Wednesday, February 15, 2012

How was vietnam a strategic military point in the fight against cold war communism?

The truely main interest for entering vietnam was to gain a military strongpoint against communism. How was it a strongpoint?How was vietnam a strategic military point in the fight against cold war communism?It was just to support South Vietnam who did not want communism. And which would then spread to other surrounding countries.



Democratic nationwide elections mandated by the Geneva Conference of 1954 having been thwarted by Ngo Dinh Diem, the communist nationalist National Liberation Front began a guerrilla campaign in the late 1950s, assisted by the Democratic Republic of Vietnam, to overthrow Diem's government, which the NLF's official statement described as a "disguised colonial regime"[9].



In 1963, Buddhist discontent with Diem's pro-Catholic discrimination erupted following the banning of the Buddhist flag and the Hue Vesak shootings. This resulted in a series of mass demonstrations known as the Buddhist crisis. With Diem unwilling to bend, his brother orchestrated the Xa Loi Pagoda raids. As a result, the US' relationship with Diem broke down and resulted in coup that saw Diem killed.



Diem was followed by a series of military regimes that often lasted only months before being toppled by another. With this instability, the communists began to gain ground.



To support South Vietnam's struggle against the communist insurgency, the US began increasing its contribution of military advisers. US forces became embroiled in combat operations in 1965 and at their peak they numbered more than 500,000.[10] North Vietnamese forces attacked most major targets in southern Vietnam during the 1968 Tet Offensive.[11] Communist forces supplying the NLF carried supplies along the Truong Son Road, which passed through Laos and Cambodia. The US president authorized Operation Menu, a SAC bombing campaign in Laos and Cambodia, which he kept secret from the US Congress.[12] [13]



Its own casualties mounting, and facing opposition to the war at home and condemnation abroad, the U.S. began transferring combat roles to the South Vietnamese military according to the Nixon Doctrine; the process was subsequently called Vietnamization. The effort had mixed results.
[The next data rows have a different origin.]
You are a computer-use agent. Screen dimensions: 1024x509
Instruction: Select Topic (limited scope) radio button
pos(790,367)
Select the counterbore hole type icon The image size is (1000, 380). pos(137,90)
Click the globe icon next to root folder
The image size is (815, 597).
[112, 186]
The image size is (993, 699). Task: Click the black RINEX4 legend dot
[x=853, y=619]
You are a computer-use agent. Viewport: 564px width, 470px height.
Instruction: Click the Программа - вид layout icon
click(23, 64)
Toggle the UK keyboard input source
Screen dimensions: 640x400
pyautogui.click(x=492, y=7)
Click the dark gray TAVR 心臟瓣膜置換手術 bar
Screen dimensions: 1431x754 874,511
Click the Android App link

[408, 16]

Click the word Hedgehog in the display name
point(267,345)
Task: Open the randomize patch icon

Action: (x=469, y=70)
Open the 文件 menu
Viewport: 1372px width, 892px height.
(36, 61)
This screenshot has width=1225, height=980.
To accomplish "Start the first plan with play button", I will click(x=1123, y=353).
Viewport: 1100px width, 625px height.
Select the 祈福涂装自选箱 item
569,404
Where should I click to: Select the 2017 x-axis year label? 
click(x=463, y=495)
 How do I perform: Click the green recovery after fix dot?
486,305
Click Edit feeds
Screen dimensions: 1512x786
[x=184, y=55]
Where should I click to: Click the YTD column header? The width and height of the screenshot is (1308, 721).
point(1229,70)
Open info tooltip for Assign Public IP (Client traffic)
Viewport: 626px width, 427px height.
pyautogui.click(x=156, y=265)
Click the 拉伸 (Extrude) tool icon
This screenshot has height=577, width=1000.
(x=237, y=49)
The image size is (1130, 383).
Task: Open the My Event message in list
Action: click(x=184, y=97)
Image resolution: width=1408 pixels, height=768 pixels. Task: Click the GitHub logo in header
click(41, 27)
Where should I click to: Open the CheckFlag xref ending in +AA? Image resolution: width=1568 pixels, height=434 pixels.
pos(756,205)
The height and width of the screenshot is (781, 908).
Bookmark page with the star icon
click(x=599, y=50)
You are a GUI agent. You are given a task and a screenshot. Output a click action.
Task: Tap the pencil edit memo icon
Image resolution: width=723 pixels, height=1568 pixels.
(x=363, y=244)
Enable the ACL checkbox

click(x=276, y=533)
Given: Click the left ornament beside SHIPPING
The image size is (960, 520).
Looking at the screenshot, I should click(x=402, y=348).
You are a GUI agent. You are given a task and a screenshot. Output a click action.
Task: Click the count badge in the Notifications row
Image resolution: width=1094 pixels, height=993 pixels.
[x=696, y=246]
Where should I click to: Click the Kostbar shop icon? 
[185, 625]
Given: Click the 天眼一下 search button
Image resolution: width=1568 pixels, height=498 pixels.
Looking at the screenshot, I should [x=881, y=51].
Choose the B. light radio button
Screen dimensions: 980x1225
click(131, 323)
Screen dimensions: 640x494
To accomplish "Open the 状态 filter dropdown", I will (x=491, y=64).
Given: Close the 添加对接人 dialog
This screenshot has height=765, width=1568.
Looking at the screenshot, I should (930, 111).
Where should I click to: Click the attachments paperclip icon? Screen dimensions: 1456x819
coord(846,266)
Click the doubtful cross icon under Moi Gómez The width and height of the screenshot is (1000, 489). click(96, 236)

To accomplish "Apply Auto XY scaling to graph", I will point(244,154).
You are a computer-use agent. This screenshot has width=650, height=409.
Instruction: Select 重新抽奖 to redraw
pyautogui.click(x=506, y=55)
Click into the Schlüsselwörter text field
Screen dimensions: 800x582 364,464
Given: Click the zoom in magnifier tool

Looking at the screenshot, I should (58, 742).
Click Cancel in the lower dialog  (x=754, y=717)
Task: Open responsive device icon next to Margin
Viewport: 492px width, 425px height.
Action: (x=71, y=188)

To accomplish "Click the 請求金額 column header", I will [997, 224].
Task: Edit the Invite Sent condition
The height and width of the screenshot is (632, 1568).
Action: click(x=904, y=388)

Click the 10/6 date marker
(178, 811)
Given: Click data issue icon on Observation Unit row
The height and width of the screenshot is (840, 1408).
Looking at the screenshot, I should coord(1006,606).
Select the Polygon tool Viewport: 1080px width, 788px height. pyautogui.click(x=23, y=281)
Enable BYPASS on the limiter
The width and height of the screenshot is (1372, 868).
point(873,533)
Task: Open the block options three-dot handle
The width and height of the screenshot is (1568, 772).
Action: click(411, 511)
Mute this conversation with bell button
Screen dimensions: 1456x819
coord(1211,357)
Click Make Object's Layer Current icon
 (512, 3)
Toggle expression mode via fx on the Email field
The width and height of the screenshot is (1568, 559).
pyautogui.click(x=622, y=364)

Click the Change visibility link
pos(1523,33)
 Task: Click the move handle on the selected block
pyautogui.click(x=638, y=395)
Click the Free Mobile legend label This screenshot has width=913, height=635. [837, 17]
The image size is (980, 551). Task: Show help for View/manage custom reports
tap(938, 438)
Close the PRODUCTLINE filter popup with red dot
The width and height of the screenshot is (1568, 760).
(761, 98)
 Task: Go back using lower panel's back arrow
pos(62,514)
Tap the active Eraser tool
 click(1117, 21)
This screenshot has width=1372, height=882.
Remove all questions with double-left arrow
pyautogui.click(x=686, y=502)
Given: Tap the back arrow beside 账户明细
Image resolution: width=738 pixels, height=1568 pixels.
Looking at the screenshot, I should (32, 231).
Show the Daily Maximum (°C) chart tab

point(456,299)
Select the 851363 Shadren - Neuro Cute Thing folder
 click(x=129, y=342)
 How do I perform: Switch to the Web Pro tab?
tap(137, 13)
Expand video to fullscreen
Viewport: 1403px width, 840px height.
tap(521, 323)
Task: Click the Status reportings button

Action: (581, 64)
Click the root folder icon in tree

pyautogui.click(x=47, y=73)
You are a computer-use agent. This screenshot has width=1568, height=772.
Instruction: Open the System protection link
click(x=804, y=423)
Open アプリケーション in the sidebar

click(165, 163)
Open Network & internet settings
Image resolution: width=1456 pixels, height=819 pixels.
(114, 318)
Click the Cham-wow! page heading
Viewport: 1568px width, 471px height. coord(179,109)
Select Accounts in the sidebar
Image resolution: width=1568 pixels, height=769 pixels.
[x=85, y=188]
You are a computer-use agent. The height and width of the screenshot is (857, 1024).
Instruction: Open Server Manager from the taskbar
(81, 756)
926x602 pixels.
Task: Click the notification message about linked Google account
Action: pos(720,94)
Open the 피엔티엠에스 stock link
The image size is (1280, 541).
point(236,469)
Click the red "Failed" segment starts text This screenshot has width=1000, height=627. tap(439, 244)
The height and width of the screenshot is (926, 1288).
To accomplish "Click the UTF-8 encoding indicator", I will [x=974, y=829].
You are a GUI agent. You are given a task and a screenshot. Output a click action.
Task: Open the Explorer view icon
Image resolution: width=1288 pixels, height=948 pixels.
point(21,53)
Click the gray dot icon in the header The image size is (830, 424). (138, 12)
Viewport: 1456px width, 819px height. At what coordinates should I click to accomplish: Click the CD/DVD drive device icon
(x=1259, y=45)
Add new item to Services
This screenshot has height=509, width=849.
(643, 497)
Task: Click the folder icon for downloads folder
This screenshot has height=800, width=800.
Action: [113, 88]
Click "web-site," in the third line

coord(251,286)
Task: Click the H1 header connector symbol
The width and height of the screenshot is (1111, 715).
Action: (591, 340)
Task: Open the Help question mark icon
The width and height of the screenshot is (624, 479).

The Paris Peace Accords of January 27, 1973, formally recognized the sovereignty of Vietnam "as recognized by the 1954 Geneva Agreements". Under the terms of the accords all American combat troops were withdrawn by March 29, 1973. Limited fighting continued, but all major fighting ended until the North once again sent troops to the South during the Spring of 1975, culminating in the Fall of Saigon on April 30, 1975. South Vietnam briefly became the Republic of South Vietnam, under military occupation by North Vietnam, before being officially integrated with the North under communist rule as the Socialist Republic of Vietnam on July 2, 1976.How was vietnam a strategic military point in the fight against cold war communism?According to the Domino Theory, once one nation falls to communism, bordering nations will fall to communism as well. By that theory, were Vietnam to fall, the chain would continue throughout the indochinese peninsula - ultimately extending to the Philippines and, of course, beyond.